▶ _TEKSTFRAGMENT_
----------------
Dit artikel is bestemd voor zowel patiënten met diabetes type 1 als zorgprofessionals. Patiënten kunnen desgewenst hun arts vragen om het te lezen. We bespreken de mogelijkheden ten aanzien van een koolhydraatarm voedingspatroon binnen de voedingsrichtlijn, de insuline behandelopties en de uitdagingen bij zelfmanagement. Daarbij gaan we dieper in op de bestaande protocollen voor het corrigeren van glucosestijgingen en de invloeden van de – flexibele- maaltijdkeuze. Tot slot bekijken we hoe het werkingsprofiel van het type insuline kan worden afgestemd op het soort maaltijd dat wordt genuttigd. We hopen met dit artikel bij te kunnen dragen aan een stabiele(re) bloedglucose bij mensen met diabetes type 1.
----------------
(Opgeslagen gegevens)
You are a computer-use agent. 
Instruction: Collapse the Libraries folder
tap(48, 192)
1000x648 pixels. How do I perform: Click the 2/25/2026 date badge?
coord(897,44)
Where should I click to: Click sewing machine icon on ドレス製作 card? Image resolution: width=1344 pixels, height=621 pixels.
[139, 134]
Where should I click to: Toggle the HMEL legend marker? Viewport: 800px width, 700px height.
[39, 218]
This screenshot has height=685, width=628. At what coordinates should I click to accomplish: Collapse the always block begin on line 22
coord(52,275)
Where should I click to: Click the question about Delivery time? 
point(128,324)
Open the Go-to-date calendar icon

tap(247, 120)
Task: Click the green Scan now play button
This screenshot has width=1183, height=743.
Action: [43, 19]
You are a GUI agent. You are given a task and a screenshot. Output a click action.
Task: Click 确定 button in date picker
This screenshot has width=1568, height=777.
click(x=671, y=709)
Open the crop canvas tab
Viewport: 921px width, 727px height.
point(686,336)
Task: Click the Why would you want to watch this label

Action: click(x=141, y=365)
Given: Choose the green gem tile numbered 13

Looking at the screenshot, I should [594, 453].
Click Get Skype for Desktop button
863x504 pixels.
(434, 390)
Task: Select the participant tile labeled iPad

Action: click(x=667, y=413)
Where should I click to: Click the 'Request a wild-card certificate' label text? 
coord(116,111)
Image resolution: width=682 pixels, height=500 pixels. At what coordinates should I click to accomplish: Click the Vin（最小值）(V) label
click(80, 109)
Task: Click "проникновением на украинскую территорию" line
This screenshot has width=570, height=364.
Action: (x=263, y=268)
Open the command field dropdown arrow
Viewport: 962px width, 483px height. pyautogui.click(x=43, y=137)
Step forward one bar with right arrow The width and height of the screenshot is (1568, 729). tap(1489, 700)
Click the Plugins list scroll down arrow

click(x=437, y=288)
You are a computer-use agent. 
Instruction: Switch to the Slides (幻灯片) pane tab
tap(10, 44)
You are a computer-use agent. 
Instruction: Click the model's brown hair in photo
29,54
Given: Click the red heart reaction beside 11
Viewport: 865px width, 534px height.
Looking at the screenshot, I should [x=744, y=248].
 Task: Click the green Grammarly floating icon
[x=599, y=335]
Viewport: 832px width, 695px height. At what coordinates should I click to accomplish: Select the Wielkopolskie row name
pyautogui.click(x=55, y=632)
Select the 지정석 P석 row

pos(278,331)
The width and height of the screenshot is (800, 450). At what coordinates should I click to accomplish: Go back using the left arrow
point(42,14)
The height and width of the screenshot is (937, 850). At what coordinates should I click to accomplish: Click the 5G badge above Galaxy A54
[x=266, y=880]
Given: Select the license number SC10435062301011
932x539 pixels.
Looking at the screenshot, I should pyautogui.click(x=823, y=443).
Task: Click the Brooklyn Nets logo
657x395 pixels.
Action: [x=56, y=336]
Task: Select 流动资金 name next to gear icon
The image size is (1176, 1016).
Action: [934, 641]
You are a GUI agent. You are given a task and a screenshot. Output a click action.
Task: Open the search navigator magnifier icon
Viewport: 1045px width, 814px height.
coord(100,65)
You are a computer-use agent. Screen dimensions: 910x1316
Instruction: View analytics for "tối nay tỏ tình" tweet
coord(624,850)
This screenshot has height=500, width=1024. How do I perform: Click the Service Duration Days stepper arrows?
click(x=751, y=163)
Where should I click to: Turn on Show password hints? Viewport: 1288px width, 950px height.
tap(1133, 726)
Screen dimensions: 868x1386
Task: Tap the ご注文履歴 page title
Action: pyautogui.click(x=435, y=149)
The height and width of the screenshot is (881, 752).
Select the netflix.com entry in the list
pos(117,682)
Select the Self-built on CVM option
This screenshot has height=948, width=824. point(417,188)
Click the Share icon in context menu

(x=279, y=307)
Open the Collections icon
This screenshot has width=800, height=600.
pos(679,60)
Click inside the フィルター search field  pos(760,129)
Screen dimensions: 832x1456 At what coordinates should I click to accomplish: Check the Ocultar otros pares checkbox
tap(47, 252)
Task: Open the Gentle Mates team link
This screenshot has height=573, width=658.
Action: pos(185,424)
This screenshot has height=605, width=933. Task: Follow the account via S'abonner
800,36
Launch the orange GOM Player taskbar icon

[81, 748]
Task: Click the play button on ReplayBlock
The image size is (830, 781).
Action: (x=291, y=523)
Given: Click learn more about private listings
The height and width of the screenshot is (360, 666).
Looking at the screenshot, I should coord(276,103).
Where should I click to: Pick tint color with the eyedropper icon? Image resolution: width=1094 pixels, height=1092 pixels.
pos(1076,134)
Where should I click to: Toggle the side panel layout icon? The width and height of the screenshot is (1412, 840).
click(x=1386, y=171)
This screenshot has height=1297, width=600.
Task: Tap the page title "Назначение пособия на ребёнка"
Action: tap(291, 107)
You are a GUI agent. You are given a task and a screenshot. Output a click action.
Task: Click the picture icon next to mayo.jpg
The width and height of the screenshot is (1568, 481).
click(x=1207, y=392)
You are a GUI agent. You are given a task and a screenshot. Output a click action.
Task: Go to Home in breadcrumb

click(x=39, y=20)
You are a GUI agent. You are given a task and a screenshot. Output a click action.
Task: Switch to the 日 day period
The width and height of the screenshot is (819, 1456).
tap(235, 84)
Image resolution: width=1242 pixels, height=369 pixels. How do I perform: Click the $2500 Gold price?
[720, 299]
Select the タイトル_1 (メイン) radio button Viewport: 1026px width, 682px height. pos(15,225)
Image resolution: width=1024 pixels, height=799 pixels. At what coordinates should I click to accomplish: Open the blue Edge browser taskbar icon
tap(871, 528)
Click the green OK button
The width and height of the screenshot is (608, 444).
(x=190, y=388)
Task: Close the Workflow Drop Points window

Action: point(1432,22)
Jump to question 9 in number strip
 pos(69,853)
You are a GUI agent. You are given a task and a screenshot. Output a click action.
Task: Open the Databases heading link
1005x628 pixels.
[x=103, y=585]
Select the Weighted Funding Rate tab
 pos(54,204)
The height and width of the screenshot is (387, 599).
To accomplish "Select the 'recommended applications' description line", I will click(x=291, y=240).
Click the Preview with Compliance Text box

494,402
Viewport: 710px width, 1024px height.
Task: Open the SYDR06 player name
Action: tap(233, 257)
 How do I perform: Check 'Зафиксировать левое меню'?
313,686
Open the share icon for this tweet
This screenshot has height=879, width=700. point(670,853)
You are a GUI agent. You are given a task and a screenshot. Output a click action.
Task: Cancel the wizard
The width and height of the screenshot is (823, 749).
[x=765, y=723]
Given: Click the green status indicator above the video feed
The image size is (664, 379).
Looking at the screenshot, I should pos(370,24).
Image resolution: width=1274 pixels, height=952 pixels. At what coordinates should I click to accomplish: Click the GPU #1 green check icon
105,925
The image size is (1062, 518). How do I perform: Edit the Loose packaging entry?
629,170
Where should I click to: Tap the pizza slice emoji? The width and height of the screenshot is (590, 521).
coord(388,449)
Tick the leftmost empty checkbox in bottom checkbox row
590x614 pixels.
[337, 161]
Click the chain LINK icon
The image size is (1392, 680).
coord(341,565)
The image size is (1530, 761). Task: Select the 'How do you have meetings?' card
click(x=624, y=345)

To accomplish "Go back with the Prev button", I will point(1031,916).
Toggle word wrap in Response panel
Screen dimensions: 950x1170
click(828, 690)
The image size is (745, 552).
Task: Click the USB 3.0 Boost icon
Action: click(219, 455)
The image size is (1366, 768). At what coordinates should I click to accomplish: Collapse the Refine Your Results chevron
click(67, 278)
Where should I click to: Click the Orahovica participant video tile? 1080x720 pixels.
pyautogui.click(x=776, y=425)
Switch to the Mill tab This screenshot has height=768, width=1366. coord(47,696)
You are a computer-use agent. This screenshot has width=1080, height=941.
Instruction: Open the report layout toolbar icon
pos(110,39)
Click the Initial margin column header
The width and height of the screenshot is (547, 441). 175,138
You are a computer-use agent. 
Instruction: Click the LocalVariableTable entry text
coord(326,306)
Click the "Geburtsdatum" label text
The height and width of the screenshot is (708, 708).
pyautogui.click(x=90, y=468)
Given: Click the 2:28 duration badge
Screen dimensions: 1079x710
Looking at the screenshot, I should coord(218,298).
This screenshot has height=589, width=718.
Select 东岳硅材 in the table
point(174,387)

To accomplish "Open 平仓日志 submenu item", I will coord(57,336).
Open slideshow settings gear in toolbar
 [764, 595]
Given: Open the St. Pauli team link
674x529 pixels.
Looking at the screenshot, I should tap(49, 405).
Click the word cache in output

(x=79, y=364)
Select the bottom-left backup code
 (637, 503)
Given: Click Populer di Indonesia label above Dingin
----------------
Druk uit de tekst over diabetes type 1 letterlijk het deel af dat begint met de woorden waarin "Dit artikel is" staat en eindigt met "diabetes type 1.".

Dit artikel is bestemd voor zowel patiënten met diabetes type 1 als zorgprofessionals. Patiënten kunnen desgewenst hun arts vragen om het te lezen. We bespreken de mogelijkheden ten aanzien van een koolhydraatarm voedingspatroon binnen de voedingsrichtlijn, de insuline behandelopties en de uitdagingen bij zelfmanagement. Daarbij gaan we dieper in op de bestaande protocollen voor het corrigeren van glucosestijgingen en de invloeden van de – flexibele- maaltijdkeuze. Tot slot bekijken we hoe het werkingsprofiel van het type insuline kan worden afgestemd op het soort maaltijd dat wordt genuttigd. We hopen met dit artikel bij te kunnen dragen aan een stabiele(re) bloedglucose bij mensen met diabetes type 1.